Muriel’s fascination with medication started when she questioned why her grandmother, who was in a wheelchair, couldn’t stroll. But as a substitute of going to a medical faculty — which she didn’t assume would admit a lady with younger youngsters — she pursued psychology.

She graduated from the University of Chicago with a bachelor’s diploma on the whole research in 1947 and a grasp’s in human growth in 1949. That similar yr she married Sidney Lezak, a lawyer; they quickly moved to Portland, the place he would function the United States legal professional in Oregon from 1961 to 1982.

She obtained a doctorate in scientific psychology on the University of Portland in 1960. She later mentioned that she couldn’t have studied for that diploma or labored concurrently as a scientific psychologist with out Mr.
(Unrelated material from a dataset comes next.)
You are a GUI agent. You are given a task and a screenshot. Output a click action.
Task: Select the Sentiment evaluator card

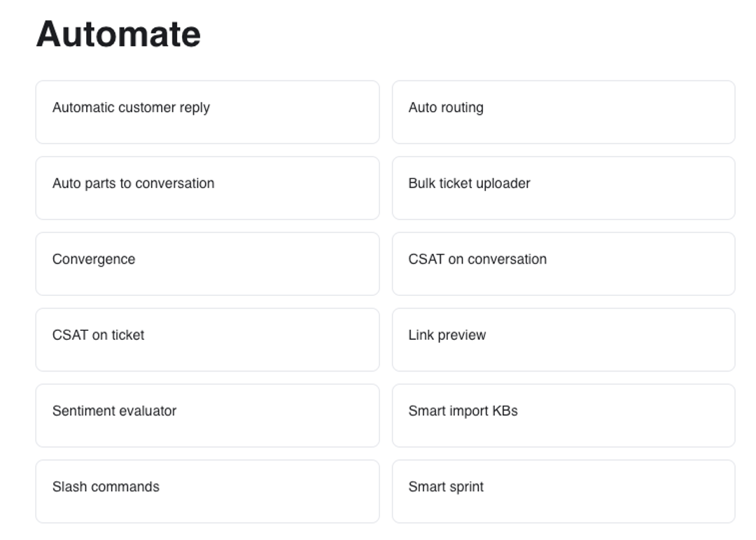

Lezak.

“For me, he was ‘Sweetie,’” she mentioned in an interview in 2016 with Dr. Haaland for the International Neuropsychological Society. “He was supportive from the get-go at a time when many husbands thought the little woman needs to be house baking cookies and going to the P.T.A. conferences and being good.”

She added, “As my profession developed, it was enjoyable; he wore me like a rose in his buttonhole.”

Dr. Lezak labored at clinics and taught psychology at Portland State College (now University) and the University of Portland from 1949 till she started her 19-year tenure on the V.A. hospital in 1966. In 1985, she left to show on the Oregon Health & Science University, the place she was a professor of neurology, neurosurgery and psychiatry till 2005. She lengthy had a non-public follow, and he or she continued to see sufferers till a couple of years in the past.

As early as 1982, Dr. Lezak sounded an alarm concerning the impression of head accidents incurred by athletes; in 1999 and 2001, she was an writer and researcher of research that discovered cognitive impairment in beginner and professional soccer gamers attributable to repeatedly utilizing their heads to hit the ball. She and Erik Matser, a co-author of each research, warned of second-impact syndrome during which a seemingly innocent blow to the pinnacle could cause a severe damage.

“I’d say that anyone underneath the age of 18 shouldn’t be heading,’‘ she instructed The New York Times in 2001. ‘’I believe there’s some dangers you simply don’t take, as a result of in the event you do have harm to the mind, there might be some residuals, and so they received’t go away.”

She was additionally an knowledgeable witness in numerous authorized circumstances, together with one in 2011 during which she concluded that Gary Haugen, a twice-convicted assassin who was sitting on demise row in Oregon and wished to be executed, had a “delusional dysfunction that makes him incompetent to be executed.” Mr. Haugen mentioned he hadn’t given his permission to make use of the outcomes of Dr. Lezak’s examination as a part of his protection attorneys’ effort to dam his execution.

Dr. Lezak is survived by her daughters, Anne and Miriam Lezak, and 9 grandchildren. Her son, David, died in 2014. Her husband died in 2006.

In her interview with Dr. Haaland, Dr. Lezak recalled that earlier than her textbook was revealed, sufferers with mind problems and dysfunction got a battery of normal exams by technicians, who gave the outcomes to a psychologist.

“God forbid the psychologist ever actually noticed the affected person!” she mentioned. “My guide emphasised specializing in the affected person and doing what was acceptable for the affected person, not the check purveyor.”